Death has Arrived

114 17 6
                                    

Sely

"Buseet..."–Ari berbalik badan usai terperanga pada ribuan recs yang mendekat–"Gue ralat deh, ini herd paling besar yang pernah kita semua liat." Ucapnya pada Reka dan Baron yang bersebelahan.

"Ledakan gas dalam rumah tuh besar gak sih?" tanya Reka.

"Ledakannya enggak, tapi suara ledakan harusnya kenceng..." balas Baron.

Ari menatap Baron, ia meragukan rencana ini. "Kalau ini berhasil, kita bakal kehilangan jalan keluar kita. Kalaupun enggak, bakal terlalu telat buat kita lari ke selatan. Either way, we're fucked." (Bagaimanapun juga, kita bakal terperangkap.)

Kepalaku belum berfungsi sepenuhnya untuk memikirkan rencana keluar dari sini. Memang dasar tukang tidur, aku terlelap terlalu dalam sore ini. Orang bilang, tidur pulas di sore hari dapat membuat akal kita menghilang sesaat ketika terbangun. Sepertinya, ada benarnya juga.

"I hope this works." (Aku harap ini berhasil.) Hanya itu yang dapat kupikirkan saat ini.

Beberapa orang sedang berada di perumahan kecil yang terletak di sisi selatan perkemahan. Mereka berencana untuk menumpuk beberapa tabung gas dalam salah satu rumah, dan meledakannya, berharap akan mengalihkan ribuan recs ke selatan.

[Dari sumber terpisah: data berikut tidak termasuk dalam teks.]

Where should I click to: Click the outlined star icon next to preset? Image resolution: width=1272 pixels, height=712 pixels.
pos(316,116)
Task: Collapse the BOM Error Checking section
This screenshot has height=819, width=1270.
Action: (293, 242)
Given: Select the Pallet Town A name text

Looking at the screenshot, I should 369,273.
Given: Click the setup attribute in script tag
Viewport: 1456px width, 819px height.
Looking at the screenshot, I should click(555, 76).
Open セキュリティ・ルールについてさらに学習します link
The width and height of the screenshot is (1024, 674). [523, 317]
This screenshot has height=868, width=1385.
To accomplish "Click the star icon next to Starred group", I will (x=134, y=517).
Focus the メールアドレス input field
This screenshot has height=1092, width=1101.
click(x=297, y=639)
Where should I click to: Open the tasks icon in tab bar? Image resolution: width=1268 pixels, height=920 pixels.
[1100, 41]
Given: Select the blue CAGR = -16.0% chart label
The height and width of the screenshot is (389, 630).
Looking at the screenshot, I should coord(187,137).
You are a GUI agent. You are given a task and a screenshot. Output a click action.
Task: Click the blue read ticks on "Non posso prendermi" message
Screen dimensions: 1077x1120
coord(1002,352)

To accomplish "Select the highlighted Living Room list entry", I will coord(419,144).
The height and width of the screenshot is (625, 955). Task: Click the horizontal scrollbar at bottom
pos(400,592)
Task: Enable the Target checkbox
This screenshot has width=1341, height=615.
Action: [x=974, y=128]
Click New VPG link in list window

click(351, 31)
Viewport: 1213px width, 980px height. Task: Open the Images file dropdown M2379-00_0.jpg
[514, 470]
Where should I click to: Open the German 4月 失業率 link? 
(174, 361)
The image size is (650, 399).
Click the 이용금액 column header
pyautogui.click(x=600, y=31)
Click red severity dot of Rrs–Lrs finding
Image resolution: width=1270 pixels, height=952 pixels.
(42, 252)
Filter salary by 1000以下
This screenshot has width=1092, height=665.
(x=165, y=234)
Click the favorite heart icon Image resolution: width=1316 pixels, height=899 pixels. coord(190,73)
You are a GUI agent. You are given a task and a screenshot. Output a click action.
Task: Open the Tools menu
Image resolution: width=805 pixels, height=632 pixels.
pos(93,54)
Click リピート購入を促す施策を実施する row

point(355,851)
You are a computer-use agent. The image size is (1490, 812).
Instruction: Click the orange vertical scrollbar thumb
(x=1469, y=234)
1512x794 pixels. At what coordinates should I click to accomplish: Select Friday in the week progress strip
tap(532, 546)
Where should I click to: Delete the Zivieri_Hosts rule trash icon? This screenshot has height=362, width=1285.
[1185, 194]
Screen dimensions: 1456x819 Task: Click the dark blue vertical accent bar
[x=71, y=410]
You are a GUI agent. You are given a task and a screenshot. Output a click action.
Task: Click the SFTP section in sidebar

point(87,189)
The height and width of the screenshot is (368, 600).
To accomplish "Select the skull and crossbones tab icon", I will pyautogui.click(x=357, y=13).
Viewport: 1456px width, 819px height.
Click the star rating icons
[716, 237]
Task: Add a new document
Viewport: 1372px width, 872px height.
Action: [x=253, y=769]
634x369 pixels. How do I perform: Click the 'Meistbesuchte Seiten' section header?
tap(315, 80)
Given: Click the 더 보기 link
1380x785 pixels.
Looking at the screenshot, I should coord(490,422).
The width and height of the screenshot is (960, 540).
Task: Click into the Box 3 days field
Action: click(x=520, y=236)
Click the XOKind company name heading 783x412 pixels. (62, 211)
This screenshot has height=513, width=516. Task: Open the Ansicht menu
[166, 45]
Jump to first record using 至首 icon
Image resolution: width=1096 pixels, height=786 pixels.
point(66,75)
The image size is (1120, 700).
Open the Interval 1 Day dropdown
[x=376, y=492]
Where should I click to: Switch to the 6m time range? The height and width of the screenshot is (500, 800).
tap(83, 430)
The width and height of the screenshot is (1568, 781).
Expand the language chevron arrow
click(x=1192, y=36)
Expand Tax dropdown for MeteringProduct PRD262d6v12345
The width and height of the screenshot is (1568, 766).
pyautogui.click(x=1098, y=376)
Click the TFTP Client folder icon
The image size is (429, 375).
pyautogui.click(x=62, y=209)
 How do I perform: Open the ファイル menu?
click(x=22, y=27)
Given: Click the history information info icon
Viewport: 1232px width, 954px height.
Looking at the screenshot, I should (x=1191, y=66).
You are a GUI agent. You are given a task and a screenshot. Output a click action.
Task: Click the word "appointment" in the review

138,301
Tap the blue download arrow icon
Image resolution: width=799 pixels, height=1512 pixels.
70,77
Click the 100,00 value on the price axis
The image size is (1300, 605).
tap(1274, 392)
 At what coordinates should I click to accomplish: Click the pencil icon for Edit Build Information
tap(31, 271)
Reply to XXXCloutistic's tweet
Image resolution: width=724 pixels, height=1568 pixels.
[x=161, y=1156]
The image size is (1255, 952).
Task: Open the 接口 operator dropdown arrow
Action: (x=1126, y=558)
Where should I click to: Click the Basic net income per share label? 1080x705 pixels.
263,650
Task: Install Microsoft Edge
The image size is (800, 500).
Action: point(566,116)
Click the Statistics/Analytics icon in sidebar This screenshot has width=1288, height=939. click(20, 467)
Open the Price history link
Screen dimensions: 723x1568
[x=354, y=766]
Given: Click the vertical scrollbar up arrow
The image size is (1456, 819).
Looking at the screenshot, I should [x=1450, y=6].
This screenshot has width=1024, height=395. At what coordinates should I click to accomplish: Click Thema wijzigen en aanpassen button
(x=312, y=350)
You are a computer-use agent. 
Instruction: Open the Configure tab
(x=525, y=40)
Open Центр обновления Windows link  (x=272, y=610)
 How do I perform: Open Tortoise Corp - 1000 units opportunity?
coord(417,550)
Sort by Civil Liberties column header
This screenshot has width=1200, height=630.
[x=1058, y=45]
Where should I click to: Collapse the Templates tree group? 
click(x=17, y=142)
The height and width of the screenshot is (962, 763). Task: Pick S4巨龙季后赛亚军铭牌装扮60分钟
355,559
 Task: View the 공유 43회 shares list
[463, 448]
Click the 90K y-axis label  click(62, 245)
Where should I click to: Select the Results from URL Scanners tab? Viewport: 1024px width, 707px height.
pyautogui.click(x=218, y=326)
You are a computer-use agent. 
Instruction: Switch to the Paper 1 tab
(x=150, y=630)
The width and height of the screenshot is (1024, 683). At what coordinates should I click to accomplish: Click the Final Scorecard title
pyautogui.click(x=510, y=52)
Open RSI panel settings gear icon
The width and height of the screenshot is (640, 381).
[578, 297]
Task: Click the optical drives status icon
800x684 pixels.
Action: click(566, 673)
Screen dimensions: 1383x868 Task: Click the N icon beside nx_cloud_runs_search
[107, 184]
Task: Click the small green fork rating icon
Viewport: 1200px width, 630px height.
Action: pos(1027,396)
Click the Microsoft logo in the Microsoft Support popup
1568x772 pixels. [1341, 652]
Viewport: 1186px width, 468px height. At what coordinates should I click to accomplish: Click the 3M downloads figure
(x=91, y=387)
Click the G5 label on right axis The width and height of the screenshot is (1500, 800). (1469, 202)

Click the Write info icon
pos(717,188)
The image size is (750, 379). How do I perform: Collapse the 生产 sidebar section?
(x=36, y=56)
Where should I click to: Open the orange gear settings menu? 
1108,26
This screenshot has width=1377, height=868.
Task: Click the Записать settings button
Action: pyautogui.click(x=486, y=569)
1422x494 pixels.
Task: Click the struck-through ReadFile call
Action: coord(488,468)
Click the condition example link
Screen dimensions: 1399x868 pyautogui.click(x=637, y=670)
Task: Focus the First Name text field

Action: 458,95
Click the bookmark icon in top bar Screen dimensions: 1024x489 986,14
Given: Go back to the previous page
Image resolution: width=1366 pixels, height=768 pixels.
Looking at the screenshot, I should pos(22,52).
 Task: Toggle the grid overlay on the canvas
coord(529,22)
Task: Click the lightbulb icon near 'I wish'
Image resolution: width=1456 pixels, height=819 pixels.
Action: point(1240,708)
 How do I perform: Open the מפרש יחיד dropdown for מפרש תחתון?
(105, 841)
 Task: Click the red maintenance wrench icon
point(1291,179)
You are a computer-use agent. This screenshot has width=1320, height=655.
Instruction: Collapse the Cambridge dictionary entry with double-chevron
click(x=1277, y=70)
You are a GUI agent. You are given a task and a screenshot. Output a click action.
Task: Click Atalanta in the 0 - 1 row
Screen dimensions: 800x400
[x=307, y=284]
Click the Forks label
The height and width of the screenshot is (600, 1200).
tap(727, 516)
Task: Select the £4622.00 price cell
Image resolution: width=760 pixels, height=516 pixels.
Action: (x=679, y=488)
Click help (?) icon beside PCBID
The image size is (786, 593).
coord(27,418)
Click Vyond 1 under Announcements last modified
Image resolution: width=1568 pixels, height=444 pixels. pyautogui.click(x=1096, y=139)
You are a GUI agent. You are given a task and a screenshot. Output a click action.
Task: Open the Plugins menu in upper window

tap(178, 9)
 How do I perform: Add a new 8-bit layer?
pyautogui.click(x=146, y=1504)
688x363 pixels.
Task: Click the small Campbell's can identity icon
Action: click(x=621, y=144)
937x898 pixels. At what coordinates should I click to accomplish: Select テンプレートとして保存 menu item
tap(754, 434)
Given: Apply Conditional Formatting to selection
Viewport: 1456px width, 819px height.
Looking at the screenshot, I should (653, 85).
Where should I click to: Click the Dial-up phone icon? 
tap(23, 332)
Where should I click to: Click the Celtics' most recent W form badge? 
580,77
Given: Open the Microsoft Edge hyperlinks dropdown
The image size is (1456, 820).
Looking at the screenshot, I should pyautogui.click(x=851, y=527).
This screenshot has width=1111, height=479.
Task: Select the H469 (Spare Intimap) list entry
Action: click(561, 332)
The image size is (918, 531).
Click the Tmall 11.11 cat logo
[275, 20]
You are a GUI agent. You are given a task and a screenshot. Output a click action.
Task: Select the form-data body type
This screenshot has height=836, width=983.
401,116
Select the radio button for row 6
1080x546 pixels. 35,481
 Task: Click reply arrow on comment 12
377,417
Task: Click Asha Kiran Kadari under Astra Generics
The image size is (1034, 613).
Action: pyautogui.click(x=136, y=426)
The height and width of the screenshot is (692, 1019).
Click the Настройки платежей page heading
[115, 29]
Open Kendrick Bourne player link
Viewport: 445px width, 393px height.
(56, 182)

Rencana itu kedengarannya brilian, tapi Ari ragu kerumunan recs sebesar ini akan bisa dikendalikan dengan beberapa tabung gas, dan peluru. Sebaliknya, dokter Dade dan keluarganya sedikit mengiyakan rencananya. Mereka berdiri berdampingan bersama kelompok kami, kelabut cemas menyertai wajah-wajah mereka.

"Loh? Mau ke mana Pak?" Tanya Dade pada Ayah.
Ayah baru saja membangunkan Ibu dan membopong lengannya di pundak.

"Ikut mereka."–Ayah menunjuk orang-orang yang kabur ke hutan di sebelah timur–"Kita gak bisa di sini..." jawab Ayah.

"Loh? Saya kira kita gak cukup dungu buat ke sana lagi?" Sindir Baron, nadanya saat mengucap kata dungu terdengar tulus menghina.

"Jaga bicaramu. Ide yang lebih dungu justru berharap recs sebanyak ini bisa teralih dari ratusan daging lezat, cuma karena satu rumah meledak," balas Ayah.

"Masalah GEPAT kita bisa urus nanti, sekarang yang penting jauhi gerombolan ini dulu. Toh, itu juga udah banyak yang lari ke hutan." Wisnu menimbrung, ia sama terpacunya dengan ayah untuk memerangi GEPAT.

"Tapi, kita juga gak bisa ke hutan lagi... Itu kan Mbak Mel, dan Arfan juga susah dibawa nembus semak belukar di sana?" sahut Fitri.

"Udah, lebih baik kita lihat dulu ini. Kalau tidak berhasil, bisa pergi langsung," potong Dade.

"Lagipula, masuk ke dalam kan masuk ke wilayah GEPAT lagi... Bisa kita lawan sekarang?" tambah Baron.

"Kenapa emang? Kalian takut? Kalo gak berani lawan teroris, bilang aja. Orang gampang ngertinya... Gak usah cari-cari alasan!" elak Ayah.

Reka memalingkan wajahnya dari Ayah lalu menjarak, aku melihat bibirnya bergumam "Orang gila." Sementara Ari berpaling ke arah selatan, memperhatikan celah yang daritadi ingin ia lalui.

"Dari pada ke hutan, kenapa gak lari ke selatan aja selagi bisa..." ucap Ari.

"Terus, cari apa? Mau rawat Ibu kamu di mana?" tanya Ayah.

"Mobil? Rumah? Apa kek asal jauh dari sini. Kalian inget tujuan awal kita gak sih? Inget Sukabumi gak?" balas Ari.

"Kenapa harus taruhan lagi kejar yang gak pasti, kalau kita bisa kuasain tempat ini?"

"Kuasain dari siapa, Yah?"–Ari berbalik lalu menatap Ayah dan menunjuk gerombolan recs–"Kuasain dari lautan mayat berjalan, yang siap santap kita kapanpun? Tempat ini udah tamat!"